The Last Night at the Sherry-Netherland Hotel

Thanksgiving Day, November 28, 1940. The coat-check room of Manhattan's Sherry-Netherland Hotel. A 63-year-old man left a six-page note and ended 49 years of speculation. Four bankruptcies, depression, isolation, a lost identity — the final chapter of a genius who read the market's patterns but could never change his own.

April 21, 2026·16 min read
제시 리버모어

Thursday, November 28, 1940. Thanksgiving. The Sherry-Netherland Hotel, Manhattan. A 63-year-old man sat in the cloakroom. A small leather notebook lay open in front of him. He picked up his pen. He filled six pages. Then he closed the notebook. This is the record of Jesse Livermore's last day.

1. Livermore in 1940

To summarize Livermore's condition in the autumn of 1940:

Financial: After his third official bankruptcy (1934), he had returned at a smaller scale — but consecutive losses in 1939-1940 had driven his assets near zero again. His exact balance was unknown, but the Fifth Avenue apartment and the yacht had been disposed of long before.

Family: His relationship with his third wife Harriet had grown cold.

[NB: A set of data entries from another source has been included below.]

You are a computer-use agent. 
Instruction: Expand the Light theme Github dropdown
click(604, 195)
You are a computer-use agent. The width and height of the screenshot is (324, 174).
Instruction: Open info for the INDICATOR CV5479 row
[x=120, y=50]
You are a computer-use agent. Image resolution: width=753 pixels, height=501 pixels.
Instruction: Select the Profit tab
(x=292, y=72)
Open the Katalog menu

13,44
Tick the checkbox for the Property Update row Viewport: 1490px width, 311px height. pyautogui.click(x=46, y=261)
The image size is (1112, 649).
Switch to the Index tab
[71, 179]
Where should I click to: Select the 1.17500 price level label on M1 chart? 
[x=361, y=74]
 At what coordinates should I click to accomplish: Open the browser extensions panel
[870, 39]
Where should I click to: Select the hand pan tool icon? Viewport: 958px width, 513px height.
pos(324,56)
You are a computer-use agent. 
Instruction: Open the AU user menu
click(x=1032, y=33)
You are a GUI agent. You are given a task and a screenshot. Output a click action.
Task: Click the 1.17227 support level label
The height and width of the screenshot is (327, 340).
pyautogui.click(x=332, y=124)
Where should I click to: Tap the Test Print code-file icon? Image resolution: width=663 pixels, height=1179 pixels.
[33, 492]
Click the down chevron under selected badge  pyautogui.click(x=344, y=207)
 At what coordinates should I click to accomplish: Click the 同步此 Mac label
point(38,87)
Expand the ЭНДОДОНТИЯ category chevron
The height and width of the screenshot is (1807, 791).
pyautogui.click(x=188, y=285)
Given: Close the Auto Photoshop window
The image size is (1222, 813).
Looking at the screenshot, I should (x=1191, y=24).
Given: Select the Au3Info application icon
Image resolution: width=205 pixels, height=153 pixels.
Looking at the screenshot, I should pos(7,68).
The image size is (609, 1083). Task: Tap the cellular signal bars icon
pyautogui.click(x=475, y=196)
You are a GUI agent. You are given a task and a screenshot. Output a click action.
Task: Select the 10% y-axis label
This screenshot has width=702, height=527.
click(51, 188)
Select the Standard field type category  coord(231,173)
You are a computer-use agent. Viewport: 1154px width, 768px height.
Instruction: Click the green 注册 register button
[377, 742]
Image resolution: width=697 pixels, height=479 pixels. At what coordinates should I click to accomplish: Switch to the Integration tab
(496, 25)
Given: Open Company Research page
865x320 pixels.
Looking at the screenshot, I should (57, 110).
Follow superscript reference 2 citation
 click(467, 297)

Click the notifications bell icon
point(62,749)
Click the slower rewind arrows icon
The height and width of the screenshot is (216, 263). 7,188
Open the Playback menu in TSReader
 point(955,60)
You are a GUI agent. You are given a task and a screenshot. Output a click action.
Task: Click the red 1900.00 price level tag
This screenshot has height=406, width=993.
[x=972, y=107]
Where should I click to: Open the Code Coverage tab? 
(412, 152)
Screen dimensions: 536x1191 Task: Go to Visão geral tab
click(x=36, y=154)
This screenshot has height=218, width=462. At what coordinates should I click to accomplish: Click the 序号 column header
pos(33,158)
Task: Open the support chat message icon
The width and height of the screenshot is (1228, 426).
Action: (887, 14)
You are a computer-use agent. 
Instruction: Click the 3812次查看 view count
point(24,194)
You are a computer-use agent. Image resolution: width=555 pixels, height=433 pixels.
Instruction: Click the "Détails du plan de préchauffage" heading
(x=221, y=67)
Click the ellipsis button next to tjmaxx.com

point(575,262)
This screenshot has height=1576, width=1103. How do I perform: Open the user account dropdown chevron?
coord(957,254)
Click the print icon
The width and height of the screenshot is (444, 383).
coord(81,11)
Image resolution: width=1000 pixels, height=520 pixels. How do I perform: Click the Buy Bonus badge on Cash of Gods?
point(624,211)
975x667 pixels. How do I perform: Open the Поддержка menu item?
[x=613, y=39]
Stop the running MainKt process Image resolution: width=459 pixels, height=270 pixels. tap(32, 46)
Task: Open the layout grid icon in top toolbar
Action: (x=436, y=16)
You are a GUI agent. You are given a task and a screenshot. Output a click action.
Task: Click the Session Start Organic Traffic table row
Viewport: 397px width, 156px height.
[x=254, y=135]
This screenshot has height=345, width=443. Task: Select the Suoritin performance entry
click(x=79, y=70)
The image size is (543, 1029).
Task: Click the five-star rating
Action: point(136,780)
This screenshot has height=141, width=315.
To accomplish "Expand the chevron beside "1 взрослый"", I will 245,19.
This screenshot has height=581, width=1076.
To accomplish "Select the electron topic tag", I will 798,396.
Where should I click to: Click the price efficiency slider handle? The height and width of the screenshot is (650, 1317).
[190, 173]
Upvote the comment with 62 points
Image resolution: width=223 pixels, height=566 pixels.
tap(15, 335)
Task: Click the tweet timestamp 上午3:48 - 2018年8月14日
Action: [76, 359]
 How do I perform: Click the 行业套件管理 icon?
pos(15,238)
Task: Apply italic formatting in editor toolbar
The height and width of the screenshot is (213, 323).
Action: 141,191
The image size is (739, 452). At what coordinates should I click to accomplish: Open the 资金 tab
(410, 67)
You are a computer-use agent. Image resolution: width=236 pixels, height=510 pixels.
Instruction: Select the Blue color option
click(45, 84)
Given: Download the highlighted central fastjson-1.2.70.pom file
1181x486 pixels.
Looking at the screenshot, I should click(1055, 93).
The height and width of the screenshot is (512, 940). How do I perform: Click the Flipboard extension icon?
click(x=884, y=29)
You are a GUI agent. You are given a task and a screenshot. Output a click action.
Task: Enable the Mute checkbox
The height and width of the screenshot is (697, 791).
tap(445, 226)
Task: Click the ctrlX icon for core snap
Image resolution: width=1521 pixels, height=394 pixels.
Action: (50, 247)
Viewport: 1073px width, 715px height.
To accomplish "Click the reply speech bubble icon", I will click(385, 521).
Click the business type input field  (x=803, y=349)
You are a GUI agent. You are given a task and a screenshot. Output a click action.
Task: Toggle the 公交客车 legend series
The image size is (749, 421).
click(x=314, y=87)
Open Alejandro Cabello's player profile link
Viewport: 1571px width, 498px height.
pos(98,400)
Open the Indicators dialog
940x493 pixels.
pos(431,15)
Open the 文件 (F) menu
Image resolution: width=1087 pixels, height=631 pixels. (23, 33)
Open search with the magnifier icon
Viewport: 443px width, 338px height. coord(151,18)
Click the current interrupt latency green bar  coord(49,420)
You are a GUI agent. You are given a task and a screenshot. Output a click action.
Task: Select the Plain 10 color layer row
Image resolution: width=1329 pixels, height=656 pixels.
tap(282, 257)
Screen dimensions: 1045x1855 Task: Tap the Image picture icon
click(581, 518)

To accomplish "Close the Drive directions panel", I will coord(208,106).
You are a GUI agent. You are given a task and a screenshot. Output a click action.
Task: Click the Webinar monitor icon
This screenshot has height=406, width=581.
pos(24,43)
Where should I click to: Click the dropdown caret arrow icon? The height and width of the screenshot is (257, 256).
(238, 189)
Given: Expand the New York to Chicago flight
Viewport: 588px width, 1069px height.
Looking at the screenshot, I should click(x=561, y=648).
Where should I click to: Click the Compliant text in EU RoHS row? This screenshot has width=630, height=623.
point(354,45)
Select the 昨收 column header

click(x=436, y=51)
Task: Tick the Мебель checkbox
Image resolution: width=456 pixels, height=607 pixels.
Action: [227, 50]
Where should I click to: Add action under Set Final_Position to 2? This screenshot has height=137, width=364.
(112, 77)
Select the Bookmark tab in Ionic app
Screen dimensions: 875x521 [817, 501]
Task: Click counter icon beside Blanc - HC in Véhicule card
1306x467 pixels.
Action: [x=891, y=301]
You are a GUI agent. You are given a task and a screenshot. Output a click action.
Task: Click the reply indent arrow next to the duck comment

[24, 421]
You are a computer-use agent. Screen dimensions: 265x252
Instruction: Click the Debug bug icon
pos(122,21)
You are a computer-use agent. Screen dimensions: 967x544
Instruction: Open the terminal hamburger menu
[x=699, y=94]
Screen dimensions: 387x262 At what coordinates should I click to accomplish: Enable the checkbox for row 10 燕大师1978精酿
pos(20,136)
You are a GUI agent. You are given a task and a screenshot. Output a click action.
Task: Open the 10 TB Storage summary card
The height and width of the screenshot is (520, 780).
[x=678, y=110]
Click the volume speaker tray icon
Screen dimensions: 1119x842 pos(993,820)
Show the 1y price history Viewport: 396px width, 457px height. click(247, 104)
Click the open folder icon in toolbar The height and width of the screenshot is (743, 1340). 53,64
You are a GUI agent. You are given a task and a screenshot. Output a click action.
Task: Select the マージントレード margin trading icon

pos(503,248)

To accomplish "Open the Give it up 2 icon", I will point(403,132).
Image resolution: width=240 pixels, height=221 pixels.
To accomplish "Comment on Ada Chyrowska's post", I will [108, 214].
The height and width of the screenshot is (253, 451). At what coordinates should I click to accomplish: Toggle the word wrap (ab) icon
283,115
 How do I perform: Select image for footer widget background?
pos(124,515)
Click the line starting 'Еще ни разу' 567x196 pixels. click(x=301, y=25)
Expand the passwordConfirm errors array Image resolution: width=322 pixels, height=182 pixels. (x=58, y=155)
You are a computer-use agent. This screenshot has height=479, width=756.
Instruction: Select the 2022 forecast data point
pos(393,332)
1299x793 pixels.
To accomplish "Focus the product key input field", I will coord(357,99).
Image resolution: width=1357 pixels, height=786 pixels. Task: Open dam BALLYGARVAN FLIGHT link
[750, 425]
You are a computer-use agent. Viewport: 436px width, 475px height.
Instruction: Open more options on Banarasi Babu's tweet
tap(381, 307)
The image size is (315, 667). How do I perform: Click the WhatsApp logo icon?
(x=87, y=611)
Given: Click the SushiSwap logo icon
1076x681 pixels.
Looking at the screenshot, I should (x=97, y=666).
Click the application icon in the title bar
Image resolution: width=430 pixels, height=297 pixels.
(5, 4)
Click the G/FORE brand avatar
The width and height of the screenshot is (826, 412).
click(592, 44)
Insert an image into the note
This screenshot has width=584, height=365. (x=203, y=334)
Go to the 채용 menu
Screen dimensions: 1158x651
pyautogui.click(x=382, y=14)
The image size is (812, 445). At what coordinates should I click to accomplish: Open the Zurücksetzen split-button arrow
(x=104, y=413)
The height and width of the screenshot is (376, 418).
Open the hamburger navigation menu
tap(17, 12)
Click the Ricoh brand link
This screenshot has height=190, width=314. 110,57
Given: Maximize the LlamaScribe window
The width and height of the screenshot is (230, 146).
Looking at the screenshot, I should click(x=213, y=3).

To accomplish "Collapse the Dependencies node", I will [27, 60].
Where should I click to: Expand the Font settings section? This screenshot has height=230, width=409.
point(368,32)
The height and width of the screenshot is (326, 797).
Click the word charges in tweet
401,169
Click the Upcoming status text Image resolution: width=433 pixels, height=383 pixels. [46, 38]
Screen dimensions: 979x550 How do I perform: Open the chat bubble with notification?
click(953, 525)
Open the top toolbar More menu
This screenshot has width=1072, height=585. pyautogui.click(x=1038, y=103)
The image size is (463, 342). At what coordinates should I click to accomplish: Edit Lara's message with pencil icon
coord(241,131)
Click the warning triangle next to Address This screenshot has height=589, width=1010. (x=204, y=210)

He had intermittent contact with his son Jesse Jr. from his first wife Nettie, and had grown distant from Paul, his son from his second wife Dorothy.

Health: He suffered from chronic depression. No precise clinical records survive, but testimony from those around him indicates depressive symptoms had worsened since the mid-1930s. Sleep disorder, loss of appetite, social isolation.

Social standing: The glamour of the 1920s had completely vanished. His name was still known on Wall Street, but he was regarded as "a figure from the past." To a new generation of traders, he was not a legend but a warning.

His last published book, How to Trade in Stocks, appeared in March 1940. Sales were disappointing. Americans in 1940, still bearing the wounds of the Great Depression, had little interest in stock trading manuals.

Livermore had poured every lesson of his life into that book. Market patterns. The importance of trends. The value of waiting. The necessity of cutting losses. The danger of leverage. Everything he had learned over forty-nine years compressed into two hundred pages.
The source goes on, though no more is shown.